Brief
Where does the string "circle" appear in the records? Copy every line that contains it.

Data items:
┌────────

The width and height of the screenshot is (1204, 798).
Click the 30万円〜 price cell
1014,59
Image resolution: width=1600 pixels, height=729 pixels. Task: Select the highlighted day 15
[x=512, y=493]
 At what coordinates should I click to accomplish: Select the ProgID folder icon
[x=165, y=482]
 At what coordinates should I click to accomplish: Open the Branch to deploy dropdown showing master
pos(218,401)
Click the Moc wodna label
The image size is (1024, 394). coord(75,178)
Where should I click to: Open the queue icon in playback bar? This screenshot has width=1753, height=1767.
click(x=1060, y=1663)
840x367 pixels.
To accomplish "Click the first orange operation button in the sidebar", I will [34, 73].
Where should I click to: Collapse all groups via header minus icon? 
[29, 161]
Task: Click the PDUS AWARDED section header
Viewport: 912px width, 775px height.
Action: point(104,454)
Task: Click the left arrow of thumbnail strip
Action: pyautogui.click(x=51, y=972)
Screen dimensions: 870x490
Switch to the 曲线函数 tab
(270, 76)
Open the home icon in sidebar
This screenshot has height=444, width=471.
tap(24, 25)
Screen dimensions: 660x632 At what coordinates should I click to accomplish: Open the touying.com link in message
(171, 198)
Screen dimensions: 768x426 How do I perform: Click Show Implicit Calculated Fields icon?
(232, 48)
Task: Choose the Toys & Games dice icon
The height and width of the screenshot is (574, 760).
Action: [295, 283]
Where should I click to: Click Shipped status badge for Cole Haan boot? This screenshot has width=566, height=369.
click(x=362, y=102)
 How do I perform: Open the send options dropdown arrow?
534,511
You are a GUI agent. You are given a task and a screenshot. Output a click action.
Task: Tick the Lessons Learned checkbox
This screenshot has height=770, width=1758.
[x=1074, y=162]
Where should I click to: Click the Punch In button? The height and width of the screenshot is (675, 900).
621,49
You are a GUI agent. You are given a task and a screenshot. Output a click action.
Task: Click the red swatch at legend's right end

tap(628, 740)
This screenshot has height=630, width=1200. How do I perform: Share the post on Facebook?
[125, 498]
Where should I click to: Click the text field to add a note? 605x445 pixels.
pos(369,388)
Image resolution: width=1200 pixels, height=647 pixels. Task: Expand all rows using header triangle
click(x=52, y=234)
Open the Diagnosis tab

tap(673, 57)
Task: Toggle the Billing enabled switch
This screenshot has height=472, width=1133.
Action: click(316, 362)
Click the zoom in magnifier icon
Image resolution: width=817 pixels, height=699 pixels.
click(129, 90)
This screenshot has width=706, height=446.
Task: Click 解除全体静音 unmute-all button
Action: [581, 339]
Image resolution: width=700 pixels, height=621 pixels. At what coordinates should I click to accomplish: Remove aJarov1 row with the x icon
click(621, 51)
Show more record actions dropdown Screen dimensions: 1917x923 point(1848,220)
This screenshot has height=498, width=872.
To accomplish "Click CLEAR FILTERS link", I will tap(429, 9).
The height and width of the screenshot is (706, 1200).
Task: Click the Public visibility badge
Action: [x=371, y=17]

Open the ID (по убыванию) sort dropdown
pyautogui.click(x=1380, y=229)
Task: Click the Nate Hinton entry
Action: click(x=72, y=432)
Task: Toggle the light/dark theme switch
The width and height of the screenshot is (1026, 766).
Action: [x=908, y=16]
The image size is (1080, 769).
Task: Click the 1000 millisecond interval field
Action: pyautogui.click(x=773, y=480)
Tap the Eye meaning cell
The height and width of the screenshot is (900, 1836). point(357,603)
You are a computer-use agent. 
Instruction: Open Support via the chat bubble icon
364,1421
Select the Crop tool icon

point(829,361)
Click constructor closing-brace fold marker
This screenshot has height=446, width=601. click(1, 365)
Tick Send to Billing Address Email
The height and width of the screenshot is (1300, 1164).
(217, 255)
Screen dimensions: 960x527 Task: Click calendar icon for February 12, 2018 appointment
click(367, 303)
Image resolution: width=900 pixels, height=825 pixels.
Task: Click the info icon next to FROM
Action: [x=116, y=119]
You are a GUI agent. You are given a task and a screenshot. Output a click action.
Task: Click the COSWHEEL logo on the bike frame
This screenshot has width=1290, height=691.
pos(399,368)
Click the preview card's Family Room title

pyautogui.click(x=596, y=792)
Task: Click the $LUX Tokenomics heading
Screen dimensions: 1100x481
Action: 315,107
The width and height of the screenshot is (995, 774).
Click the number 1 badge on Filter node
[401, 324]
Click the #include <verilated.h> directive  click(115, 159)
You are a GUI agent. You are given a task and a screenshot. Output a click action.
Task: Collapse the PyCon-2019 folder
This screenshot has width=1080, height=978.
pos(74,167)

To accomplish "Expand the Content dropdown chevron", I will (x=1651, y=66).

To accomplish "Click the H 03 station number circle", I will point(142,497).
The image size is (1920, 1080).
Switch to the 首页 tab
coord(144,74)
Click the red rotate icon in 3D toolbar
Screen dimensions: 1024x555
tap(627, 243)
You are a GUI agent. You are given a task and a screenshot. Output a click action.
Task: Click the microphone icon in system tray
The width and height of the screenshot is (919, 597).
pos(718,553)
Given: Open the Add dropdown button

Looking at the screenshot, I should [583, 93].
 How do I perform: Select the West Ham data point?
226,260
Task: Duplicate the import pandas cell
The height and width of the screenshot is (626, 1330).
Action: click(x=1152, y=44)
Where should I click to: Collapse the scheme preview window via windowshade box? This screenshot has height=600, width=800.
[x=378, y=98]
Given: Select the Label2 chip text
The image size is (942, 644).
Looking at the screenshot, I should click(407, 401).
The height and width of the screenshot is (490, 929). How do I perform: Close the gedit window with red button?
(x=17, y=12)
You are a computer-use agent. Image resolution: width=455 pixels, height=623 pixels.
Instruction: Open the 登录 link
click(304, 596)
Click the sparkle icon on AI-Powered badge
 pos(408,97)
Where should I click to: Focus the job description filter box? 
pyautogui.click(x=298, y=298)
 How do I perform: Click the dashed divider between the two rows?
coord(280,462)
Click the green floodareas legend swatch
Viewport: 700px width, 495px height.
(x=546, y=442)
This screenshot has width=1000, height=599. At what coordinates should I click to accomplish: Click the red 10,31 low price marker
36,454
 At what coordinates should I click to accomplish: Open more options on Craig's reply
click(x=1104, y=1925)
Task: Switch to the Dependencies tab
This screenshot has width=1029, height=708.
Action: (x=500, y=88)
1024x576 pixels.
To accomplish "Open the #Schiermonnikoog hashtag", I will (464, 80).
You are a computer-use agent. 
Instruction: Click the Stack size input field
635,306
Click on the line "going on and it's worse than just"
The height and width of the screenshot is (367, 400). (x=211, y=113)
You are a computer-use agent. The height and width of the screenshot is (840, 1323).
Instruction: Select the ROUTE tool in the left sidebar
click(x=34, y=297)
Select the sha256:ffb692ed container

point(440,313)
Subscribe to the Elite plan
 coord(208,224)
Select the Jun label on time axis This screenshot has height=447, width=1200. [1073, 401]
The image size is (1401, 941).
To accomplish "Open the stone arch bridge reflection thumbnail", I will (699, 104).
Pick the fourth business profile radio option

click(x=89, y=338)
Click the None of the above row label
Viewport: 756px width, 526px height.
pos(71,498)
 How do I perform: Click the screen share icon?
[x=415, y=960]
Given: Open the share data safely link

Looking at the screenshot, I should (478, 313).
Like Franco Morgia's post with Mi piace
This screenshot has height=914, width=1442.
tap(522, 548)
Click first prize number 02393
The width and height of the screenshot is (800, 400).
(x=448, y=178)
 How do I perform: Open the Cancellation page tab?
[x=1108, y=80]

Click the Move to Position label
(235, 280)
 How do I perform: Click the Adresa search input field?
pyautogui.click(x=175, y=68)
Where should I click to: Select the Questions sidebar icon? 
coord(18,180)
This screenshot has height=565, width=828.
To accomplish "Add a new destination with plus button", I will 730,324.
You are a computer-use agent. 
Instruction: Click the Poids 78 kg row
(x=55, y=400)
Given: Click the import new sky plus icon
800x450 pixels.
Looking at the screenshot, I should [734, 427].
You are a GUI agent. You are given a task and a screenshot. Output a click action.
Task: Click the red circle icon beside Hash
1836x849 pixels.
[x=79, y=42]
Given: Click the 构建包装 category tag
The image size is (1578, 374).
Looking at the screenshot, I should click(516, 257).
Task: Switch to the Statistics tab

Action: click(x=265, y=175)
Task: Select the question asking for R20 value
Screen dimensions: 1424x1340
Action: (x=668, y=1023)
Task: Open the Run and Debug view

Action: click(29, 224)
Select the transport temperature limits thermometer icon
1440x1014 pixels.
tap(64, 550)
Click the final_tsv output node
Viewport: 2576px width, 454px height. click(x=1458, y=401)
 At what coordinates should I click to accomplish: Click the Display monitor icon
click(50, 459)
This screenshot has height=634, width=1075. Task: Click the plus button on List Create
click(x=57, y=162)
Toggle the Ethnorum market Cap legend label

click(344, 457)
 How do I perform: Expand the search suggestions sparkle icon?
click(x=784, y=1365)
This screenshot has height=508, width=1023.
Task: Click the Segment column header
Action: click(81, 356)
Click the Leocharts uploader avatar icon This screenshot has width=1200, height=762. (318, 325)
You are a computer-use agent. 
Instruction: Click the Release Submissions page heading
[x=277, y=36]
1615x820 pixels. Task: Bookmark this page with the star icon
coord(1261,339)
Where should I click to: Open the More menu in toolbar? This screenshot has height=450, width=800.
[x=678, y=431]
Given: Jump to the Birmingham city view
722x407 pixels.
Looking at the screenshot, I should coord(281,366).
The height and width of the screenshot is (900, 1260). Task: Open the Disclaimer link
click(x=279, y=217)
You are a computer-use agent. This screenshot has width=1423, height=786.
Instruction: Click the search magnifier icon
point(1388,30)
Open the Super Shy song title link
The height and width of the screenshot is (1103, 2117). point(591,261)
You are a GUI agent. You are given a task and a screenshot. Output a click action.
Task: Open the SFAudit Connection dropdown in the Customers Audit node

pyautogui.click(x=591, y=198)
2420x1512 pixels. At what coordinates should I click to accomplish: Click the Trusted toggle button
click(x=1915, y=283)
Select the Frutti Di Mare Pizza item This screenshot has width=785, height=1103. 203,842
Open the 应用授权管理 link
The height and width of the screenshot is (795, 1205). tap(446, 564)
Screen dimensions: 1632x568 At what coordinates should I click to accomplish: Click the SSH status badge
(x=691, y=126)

└────────

Output
To accomplish "Click the H 03 station number circle", I will point(142,497).
Task: Click the red circle icon beside Hash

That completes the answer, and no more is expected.